Fred Morrison (born 1963 in Bishopton, Renfrewshire) is a Scottish musician and composer. He has performed professionally on the Great Highland Bagpipes, Scottish smallpipes, Border pipes, low whistle, Northumbrian Smallpipes and uilleann pipes.

He holds the record for the most Macallan/MacCrimmon Trophies at the Lorient festival, having received the trophy ten times. As well as his work as a solo piper, he has played with such bands as Clan Alba and Capercaillie. His albums have been met with critical acclaim.

In 2004 he was voted Instrumentalist of the Year in the Scots Trad Music awards. He has won a number of prizes in the solo Highland Bagpipes circuit.

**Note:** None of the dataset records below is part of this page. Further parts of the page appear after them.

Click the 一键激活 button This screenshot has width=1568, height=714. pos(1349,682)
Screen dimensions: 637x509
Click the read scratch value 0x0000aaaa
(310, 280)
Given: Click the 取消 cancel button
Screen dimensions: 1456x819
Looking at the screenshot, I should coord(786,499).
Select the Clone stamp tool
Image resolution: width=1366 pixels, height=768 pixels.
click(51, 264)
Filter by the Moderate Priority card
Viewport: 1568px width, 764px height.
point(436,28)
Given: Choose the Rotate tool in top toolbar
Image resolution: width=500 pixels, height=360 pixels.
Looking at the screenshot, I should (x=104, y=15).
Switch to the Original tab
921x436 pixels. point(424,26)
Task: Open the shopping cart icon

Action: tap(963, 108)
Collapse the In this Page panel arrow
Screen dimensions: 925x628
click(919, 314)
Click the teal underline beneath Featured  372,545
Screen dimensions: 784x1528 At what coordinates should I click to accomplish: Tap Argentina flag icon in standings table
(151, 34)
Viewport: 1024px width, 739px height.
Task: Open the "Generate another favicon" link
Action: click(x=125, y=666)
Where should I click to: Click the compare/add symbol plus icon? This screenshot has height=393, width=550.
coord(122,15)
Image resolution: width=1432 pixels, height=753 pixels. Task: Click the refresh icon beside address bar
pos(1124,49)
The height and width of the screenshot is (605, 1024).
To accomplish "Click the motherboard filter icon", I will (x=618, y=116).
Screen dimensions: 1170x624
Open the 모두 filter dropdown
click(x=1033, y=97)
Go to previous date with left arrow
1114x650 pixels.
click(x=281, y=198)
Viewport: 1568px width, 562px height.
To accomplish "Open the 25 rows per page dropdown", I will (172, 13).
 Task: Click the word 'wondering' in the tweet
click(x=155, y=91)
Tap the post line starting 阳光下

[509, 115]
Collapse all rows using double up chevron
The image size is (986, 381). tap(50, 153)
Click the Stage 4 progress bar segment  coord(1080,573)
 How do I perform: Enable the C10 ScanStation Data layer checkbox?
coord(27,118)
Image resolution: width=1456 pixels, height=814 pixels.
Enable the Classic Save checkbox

Morrison's tunes have become popular in the solo piping circuit and the folk scene. Notable are "Passing Places", respectively a lively hornpipe and a low whistle slow air inspired by train rides that Morrison made all over the UK, "Living Uist", "The Lochaber Badger" and the strathspey "Seonaidh's Tune" that he composed for his son.

Morrison is also the founder and designer of Fred Morrison Pipes, a brand producing Highland bagpipes, Border pipes and Scottish small pipes.

Discography 
Solo albums
 The Broken Chanter (1993)
 The Sound of the Sun (2000)
 Outlands (2009)

Fred Morrison and Jamie McMenemy
 Up South (2003)

Fred Morrison Trio
 Live at the Glasgow Royal Concert Hall (2015)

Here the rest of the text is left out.